- [TASK REQUIREMENTS]:
Please repeat, unchanged, the lines at the top of the listing below, ending with the one that has "Task: Open the three-dot menu on マーケティング部".

### DATA IN THIS EXERCISE ###

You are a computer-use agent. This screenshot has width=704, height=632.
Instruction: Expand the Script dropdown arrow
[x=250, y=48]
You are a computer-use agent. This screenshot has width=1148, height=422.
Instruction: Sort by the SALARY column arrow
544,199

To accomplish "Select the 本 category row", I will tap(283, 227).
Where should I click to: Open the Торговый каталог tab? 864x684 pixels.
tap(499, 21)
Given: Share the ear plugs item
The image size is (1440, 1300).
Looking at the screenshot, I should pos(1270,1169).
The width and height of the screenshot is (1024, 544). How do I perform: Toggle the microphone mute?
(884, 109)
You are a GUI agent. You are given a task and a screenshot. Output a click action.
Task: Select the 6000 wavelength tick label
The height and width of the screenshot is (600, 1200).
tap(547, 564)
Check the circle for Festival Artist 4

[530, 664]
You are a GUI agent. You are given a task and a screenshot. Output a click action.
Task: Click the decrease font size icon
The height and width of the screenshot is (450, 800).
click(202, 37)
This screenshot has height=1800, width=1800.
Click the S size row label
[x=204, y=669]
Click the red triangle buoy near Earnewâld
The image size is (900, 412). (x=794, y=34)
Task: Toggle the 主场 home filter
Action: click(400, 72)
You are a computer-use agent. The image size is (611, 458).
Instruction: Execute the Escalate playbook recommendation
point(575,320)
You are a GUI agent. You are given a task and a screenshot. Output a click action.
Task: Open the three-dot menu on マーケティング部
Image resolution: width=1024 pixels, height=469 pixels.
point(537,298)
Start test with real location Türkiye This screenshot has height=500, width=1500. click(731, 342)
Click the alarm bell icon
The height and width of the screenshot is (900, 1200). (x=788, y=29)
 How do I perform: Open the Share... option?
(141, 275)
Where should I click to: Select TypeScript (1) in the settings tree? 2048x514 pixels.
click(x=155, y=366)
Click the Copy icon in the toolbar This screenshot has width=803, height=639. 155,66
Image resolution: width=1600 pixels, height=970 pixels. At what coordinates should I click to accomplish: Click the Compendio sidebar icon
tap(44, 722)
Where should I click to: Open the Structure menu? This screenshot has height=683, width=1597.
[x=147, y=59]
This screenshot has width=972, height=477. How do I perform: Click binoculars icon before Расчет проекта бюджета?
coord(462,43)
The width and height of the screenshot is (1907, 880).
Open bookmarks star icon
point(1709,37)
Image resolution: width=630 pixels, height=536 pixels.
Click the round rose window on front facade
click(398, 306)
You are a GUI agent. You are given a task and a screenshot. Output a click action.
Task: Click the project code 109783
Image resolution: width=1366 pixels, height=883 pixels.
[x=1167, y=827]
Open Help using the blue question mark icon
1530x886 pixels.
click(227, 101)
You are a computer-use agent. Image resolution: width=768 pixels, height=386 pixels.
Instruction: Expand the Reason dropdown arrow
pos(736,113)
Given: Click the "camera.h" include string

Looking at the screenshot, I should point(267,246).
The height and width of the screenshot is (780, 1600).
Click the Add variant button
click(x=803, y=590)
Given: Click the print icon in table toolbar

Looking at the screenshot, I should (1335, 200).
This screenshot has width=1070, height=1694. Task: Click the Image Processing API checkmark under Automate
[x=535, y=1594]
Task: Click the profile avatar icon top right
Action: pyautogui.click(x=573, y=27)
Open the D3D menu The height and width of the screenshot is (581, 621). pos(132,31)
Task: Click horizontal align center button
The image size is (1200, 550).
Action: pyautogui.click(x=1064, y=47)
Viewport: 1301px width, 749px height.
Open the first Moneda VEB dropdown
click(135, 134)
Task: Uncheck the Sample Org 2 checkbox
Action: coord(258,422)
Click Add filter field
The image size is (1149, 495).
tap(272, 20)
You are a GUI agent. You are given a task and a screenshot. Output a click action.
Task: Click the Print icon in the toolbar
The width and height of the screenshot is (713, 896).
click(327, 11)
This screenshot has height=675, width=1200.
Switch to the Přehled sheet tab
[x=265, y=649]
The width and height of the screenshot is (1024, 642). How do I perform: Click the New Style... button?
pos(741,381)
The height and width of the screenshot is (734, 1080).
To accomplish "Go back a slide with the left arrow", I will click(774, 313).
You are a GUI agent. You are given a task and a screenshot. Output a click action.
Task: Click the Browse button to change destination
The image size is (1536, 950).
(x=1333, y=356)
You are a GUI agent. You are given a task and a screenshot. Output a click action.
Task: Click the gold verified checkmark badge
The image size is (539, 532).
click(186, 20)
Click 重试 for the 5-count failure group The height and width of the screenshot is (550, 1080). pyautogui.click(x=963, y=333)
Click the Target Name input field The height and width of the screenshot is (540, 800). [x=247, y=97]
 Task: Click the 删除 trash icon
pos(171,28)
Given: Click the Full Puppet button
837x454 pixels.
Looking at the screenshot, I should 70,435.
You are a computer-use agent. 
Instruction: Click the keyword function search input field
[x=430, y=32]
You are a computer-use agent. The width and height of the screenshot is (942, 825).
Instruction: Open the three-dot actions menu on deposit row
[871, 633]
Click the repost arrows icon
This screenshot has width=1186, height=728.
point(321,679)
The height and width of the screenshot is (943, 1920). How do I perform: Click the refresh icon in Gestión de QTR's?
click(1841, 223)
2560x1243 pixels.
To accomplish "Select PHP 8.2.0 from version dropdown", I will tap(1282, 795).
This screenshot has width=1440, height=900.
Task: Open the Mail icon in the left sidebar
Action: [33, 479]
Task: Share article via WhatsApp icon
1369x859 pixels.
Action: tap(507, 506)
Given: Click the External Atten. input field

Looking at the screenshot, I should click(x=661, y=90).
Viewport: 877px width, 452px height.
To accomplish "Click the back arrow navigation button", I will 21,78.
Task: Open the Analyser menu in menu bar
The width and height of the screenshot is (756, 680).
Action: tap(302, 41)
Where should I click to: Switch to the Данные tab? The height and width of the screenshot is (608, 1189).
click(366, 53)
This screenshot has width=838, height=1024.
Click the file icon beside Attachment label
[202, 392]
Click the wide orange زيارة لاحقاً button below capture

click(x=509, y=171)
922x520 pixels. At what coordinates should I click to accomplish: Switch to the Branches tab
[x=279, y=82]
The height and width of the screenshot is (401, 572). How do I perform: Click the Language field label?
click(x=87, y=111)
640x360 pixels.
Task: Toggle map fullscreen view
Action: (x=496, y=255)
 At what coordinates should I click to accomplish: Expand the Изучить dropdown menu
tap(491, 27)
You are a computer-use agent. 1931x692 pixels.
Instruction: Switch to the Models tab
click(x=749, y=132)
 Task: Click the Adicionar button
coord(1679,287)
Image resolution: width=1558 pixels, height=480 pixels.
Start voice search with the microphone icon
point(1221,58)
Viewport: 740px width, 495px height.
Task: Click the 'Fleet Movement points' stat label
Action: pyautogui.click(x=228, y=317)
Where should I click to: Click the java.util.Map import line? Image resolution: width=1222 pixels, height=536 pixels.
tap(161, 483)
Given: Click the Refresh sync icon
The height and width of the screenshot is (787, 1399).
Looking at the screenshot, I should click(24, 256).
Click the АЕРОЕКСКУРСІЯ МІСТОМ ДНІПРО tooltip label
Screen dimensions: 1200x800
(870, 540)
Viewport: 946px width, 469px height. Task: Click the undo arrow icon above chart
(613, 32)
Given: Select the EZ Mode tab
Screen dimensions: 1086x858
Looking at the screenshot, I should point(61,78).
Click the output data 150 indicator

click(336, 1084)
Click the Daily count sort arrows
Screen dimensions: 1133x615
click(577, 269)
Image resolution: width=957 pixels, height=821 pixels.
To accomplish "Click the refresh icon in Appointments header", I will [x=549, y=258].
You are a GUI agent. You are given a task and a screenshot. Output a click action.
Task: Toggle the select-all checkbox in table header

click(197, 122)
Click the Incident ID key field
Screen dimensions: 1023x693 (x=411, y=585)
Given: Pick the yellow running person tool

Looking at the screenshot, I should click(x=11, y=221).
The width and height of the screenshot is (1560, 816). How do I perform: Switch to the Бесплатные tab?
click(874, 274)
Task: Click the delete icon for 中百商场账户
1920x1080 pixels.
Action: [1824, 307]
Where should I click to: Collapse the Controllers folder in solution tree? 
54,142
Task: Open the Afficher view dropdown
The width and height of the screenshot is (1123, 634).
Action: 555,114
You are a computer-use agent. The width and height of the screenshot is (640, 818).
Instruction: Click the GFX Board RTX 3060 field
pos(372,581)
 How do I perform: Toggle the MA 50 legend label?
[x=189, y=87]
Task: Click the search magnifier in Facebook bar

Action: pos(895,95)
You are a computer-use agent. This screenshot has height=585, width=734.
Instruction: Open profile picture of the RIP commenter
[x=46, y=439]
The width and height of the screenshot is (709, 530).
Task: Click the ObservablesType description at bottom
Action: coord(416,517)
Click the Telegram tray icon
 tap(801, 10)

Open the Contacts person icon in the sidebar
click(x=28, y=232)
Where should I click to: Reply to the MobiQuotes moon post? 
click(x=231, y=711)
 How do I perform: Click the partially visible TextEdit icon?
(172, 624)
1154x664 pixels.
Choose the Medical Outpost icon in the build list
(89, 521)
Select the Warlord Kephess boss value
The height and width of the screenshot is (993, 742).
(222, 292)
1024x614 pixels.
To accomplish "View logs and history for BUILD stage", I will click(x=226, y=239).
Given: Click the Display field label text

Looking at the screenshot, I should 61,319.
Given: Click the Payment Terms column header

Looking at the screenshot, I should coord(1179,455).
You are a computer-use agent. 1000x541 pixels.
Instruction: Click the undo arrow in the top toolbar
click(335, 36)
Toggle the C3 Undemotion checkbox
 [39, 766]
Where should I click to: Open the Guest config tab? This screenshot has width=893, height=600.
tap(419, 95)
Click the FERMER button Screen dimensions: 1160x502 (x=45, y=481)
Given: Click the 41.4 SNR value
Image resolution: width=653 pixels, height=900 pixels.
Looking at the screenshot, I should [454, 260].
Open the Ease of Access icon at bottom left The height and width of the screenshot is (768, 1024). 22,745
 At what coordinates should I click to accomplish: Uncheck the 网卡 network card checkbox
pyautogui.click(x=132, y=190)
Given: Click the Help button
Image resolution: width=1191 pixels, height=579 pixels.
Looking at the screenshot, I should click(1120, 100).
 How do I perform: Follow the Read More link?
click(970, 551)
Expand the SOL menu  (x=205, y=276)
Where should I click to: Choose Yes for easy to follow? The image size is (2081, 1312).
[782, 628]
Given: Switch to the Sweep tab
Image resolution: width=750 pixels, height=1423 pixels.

###

- [EXERCISE OUTPUT]:
You are a computer-use agent. This screenshot has width=704, height=632.
Instruction: Expand the Script dropdown arrow
[x=250, y=48]
You are a computer-use agent. This screenshot has width=1148, height=422.
Instruction: Sort by the SALARY column arrow
544,199

To accomplish "Select the 本 category row", I will tap(283, 227).
Where should I click to: Open the Торговый каталог tab? 864x684 pixels.
tap(499, 21)
Given: Share the ear plugs item
The image size is (1440, 1300).
Looking at the screenshot, I should pos(1270,1169).
The width and height of the screenshot is (1024, 544). How do I perform: Toggle the microphone mute?
(884, 109)
You are a GUI agent. You are given a task and a screenshot. Output a click action.
Task: Select the 6000 wavelength tick label
The height and width of the screenshot is (600, 1200).
tap(547, 564)
Check the circle for Festival Artist 4

[530, 664]
You are a GUI agent. You are given a task and a screenshot. Output a click action.
Task: Click the decrease font size icon
The height and width of the screenshot is (450, 800).
click(202, 37)
This screenshot has height=1800, width=1800.
Click the S size row label
[x=204, y=669]
Click the red triangle buoy near Earnewâld
The image size is (900, 412). (x=794, y=34)
Task: Toggle the 主场 home filter
Action: click(400, 72)
You are a computer-use agent. The image size is (611, 458).
Instruction: Execute the Escalate playbook recommendation
point(575,320)
You are a GUI agent. You are given a task and a screenshot. Output a click action.
Task: Open the three-dot menu on マーケティング部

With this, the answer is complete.